Täter verurteilte sich zum Tode
Jener 24-Jährige, der einen Familienvater mit einer Schneestange verprügelt hatte, erhängte sich in der Zelle. Das Opfer ringt weiterhin mit Tod.

Foto © Kleine Zeitung/Helmuth Weichselbraun
Ein amtsbekannter Klagenfurter prügelte Freitagnacht vor einer Diskothek mit einer Schneestange einen Familienvater ins Koma. Der mutmaßliche Täter konnte mit seiner Schuld nicht mehr weiterleben. Er erhängte sich mit einem Gürtel in seiner Zelle. Der Zustand des Opfers hatte sich in der Nacht von Montag auf Dienstag deutlich verschlechtert. Auf Nachfrage der Kleinen Zeitung DIGITAL Mittwochmittag erklärte Peter Lind, der medizinische Direktor des LKH Klagenfurt: "Der Zustand des Opfers ist unverändert. Es ist keine weitere Verschlechterung eingetreten." Allerdings auch keine Besserung. Und so ringt der 29-Jährige weiter mit dem Tod.
Nach seiner Verhaftung am Freitag wurde der einschlägig vorbestrafte 24-Jährige bis spät in die Nacht verhört. Anschließend überstellte man ihn in die Justizanstalt. "Sofort nach der Einlieferung wurde der Mann auf eine mögliche Selbstgefährdung getestet", sagt Alfred Steinacher von der Vollzugsdirektion in Wien. Nachdem eine solche bei dem 24-Jährigen festgestellt wurde, überstellte man ihn in die psychiatrische Abteilung des LKH Klagenfurt.

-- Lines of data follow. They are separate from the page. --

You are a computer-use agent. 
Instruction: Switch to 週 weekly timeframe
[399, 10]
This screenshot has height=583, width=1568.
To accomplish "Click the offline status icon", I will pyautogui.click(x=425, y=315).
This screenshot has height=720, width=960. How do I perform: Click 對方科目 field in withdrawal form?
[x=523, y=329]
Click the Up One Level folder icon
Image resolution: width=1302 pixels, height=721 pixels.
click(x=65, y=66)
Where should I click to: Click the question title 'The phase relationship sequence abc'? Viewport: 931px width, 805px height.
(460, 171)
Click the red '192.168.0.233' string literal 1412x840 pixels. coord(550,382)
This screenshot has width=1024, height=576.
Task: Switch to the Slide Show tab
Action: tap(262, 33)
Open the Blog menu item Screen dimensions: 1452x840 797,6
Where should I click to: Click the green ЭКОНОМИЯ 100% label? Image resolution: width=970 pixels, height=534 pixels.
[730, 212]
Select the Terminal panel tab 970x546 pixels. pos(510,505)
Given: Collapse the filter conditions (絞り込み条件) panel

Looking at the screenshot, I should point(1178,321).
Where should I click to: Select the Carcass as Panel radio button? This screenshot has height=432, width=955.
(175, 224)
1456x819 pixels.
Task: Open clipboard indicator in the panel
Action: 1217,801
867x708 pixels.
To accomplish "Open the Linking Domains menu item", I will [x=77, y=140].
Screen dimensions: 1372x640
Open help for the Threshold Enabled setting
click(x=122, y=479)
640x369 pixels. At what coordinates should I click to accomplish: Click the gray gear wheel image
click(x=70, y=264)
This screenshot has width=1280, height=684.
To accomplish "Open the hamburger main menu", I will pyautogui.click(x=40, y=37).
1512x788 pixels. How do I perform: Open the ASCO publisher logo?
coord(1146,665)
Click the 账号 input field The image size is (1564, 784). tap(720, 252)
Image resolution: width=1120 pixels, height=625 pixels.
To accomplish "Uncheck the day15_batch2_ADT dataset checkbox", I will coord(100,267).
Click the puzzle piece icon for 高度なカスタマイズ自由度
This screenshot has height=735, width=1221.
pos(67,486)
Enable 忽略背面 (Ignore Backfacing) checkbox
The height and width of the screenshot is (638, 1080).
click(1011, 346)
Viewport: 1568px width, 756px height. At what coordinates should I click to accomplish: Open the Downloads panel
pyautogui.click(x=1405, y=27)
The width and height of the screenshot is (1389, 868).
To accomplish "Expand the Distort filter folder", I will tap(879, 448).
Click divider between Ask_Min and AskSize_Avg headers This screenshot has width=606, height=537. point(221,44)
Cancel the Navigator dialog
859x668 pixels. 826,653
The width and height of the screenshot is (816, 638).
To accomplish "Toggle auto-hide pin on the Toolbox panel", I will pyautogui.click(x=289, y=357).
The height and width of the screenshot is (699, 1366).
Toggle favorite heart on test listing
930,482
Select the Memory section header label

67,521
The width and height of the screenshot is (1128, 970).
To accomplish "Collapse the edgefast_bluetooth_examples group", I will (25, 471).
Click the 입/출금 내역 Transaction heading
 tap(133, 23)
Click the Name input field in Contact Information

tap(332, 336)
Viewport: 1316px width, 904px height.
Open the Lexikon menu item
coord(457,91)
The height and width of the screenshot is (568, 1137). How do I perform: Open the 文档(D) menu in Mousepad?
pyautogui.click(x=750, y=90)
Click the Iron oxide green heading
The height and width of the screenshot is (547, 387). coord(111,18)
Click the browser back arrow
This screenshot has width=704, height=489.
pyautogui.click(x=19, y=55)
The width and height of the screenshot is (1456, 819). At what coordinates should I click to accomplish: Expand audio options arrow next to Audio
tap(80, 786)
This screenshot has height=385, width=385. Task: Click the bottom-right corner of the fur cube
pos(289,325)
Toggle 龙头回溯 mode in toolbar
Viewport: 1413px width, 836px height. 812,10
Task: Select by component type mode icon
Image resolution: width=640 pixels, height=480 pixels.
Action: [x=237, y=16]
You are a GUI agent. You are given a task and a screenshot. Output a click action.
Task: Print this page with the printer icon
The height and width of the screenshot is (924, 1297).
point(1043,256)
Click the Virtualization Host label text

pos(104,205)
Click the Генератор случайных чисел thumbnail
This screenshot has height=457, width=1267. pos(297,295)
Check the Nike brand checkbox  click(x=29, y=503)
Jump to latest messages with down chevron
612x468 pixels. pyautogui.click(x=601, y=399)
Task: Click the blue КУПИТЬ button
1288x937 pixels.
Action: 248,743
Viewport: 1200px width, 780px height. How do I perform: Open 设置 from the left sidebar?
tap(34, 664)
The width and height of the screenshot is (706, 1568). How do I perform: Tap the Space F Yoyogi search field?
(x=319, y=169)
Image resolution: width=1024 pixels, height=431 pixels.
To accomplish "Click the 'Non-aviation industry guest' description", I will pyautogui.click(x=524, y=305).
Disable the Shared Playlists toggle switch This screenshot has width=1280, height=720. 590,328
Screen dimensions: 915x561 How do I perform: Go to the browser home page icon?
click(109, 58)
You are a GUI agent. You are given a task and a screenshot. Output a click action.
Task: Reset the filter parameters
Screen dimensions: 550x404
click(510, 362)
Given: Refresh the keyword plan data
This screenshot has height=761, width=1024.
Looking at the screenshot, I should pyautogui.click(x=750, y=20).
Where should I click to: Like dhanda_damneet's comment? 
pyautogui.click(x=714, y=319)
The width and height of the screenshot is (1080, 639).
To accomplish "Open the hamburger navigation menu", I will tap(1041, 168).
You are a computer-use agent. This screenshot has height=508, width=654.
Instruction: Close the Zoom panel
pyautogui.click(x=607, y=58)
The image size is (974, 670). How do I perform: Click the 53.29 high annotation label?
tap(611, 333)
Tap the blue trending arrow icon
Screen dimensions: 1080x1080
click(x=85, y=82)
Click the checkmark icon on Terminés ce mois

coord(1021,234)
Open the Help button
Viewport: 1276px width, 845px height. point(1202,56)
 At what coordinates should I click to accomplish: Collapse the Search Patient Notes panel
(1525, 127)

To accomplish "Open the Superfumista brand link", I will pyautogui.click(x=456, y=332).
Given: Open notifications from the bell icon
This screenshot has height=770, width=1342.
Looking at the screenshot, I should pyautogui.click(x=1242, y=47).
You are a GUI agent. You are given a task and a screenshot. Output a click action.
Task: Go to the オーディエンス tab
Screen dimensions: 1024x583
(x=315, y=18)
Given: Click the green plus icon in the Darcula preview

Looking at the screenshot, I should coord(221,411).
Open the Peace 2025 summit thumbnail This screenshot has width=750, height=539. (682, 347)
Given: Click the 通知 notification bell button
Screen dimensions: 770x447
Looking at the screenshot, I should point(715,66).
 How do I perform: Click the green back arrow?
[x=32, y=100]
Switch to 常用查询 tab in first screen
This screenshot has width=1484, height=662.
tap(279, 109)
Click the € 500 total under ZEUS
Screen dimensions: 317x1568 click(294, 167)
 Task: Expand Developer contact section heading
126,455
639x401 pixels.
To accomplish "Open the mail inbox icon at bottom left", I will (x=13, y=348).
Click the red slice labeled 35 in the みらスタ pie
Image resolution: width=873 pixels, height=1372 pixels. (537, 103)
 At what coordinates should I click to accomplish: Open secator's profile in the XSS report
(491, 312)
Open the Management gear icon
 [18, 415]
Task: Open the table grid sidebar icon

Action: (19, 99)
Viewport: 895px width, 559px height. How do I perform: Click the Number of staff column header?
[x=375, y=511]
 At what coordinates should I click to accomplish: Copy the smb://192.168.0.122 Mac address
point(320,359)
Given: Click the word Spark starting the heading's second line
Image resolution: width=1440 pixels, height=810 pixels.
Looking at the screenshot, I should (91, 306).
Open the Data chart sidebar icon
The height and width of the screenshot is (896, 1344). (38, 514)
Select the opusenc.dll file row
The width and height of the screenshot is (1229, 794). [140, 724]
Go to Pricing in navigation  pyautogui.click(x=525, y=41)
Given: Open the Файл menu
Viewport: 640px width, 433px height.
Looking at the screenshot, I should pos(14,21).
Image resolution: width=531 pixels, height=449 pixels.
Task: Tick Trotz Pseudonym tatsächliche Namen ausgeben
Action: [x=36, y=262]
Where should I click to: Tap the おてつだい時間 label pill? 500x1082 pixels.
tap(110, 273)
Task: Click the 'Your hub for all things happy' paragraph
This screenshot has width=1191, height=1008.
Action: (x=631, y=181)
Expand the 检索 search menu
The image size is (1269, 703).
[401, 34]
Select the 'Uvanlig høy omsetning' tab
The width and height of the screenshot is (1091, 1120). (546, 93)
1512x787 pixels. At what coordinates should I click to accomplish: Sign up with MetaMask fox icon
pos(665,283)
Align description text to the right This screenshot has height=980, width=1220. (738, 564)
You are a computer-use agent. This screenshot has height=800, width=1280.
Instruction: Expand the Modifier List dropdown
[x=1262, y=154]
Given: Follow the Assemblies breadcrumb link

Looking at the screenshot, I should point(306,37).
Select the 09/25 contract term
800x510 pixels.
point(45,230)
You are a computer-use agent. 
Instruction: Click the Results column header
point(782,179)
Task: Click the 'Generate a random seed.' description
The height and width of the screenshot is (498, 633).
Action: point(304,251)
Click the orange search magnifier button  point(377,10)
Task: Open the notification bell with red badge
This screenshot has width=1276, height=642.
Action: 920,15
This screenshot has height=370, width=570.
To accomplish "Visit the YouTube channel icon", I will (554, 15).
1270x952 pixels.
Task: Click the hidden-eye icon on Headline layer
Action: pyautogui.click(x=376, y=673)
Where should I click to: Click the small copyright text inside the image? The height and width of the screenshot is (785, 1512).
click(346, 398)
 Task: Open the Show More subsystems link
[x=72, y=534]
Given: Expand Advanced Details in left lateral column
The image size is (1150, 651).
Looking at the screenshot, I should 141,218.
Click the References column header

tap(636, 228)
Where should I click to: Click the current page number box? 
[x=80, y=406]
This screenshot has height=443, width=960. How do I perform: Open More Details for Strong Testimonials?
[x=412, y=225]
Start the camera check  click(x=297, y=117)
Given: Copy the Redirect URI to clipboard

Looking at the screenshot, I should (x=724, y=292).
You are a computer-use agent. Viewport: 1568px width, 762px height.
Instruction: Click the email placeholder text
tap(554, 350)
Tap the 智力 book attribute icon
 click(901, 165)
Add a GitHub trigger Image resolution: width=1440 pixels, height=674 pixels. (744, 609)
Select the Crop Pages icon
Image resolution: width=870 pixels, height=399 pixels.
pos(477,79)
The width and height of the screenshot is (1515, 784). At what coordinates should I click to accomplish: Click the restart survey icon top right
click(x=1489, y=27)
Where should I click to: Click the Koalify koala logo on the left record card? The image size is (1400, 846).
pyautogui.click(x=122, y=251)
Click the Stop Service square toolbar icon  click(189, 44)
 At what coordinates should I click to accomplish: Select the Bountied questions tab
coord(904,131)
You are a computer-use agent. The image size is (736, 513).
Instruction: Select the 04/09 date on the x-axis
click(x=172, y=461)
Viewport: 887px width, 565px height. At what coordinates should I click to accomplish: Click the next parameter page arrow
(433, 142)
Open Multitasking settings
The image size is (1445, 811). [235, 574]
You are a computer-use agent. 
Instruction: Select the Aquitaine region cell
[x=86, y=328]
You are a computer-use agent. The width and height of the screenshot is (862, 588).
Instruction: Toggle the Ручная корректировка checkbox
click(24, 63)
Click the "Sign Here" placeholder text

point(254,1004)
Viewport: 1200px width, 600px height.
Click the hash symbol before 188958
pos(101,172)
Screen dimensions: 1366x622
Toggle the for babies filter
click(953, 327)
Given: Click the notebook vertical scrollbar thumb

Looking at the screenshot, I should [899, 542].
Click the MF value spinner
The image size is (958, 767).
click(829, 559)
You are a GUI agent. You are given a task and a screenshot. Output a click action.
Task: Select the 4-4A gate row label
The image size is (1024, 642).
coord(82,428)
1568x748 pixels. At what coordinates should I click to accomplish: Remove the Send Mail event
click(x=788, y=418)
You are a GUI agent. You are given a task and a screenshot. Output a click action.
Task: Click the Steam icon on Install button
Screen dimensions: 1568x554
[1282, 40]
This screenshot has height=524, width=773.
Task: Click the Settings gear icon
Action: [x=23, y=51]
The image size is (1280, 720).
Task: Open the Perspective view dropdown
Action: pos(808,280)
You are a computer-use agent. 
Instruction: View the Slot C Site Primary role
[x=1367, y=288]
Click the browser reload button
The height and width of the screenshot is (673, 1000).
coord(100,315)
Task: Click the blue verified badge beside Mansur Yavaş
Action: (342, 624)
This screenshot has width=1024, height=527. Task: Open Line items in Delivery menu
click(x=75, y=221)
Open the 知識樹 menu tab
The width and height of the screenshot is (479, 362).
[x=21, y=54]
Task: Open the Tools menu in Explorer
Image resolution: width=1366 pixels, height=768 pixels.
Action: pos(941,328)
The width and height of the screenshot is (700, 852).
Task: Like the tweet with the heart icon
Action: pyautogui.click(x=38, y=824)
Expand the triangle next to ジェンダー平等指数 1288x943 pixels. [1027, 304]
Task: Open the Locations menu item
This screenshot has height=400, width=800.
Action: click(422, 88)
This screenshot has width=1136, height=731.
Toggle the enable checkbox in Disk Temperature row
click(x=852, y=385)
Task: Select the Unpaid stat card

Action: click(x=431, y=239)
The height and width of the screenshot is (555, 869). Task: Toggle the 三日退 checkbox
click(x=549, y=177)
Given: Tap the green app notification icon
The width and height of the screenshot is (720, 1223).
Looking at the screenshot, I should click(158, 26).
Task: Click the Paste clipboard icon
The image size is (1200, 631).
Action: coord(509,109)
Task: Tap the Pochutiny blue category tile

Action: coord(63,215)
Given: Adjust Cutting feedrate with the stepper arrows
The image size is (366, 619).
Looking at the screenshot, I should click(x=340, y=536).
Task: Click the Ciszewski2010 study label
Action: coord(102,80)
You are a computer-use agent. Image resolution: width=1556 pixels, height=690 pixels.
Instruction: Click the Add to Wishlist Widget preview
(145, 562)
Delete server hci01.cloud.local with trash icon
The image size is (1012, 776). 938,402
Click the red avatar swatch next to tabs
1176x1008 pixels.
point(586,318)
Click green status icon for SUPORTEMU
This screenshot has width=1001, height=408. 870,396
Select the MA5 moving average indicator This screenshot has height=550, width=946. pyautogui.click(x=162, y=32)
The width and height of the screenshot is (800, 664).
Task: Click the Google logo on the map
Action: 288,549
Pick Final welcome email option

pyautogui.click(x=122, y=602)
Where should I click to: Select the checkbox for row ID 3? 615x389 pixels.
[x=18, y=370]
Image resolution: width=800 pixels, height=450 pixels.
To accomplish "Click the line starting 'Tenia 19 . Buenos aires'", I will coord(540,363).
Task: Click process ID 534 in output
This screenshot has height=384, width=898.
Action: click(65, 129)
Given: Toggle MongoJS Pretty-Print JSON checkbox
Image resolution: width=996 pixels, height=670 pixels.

Dort wurde er begutachtet und erhielt Medikamente. "Nachdem er 1,5 Tage unauffällig war, brachte man ihn am Sonntag in die Justizanstalt zurück", so Steinacher. Laut Anstaltsleiter Peter Bevc wurde der weiterhin als suizidgefährdet angesehene 24-Jährige sogar in einen "Listenerhaftraum" untergebracht. "Listener" sind ausgesuchte Insassen, die geeignet erscheinen, Mitgefangene vor allem durch Gespräche in akuten Krisen zu unterstützen. In diesem Fall gelang dies aber nicht: Als der "Listener" Montag Früh erwachte, entdeckte er auf der Toilette die Leiche des 24-Jährigen. Er hatte sich mit seinem Gürtel das Leben genommen.
Kein Fehlverhalten
Viele stellten sich daraufhin die Frage: Warum darf ein suizidgefährdeter Häftling einen Gürtel bei sich haben? Ein Untersuchungshäftling darf alle Gegenstände, die er für den Alltag benötigt, mit in die Zelle nehmen - darunter auch eigene Bekleidung, Fernseher, Kaffeemaschine, Radio und eben auch einen Gürtel. "Es liegt diesbezüglich kein Fehlverhalten der Justizanstalt vor", sagt Steinacher. "Wenn jemand vor hat, sich umzubringen, kann man dies schwer verhindern." Pro Jahr nehmen sich österreichweit rund zehn Häftlinge in ihren Zellen das Leben.
Während sich der Täter selbst zu Tode verurteilte, kämpft sein Opfer ums Überleben. Peter Lind, der medizinische Direktor des LKH Klagenfurt, sagte: "Der Zustand des Patienten hat sich verschlechtert, ist akut lebensbedrohlich. Der Hirndruck ist so hoch, dass nicht einmal ein Umlagern möglich ist."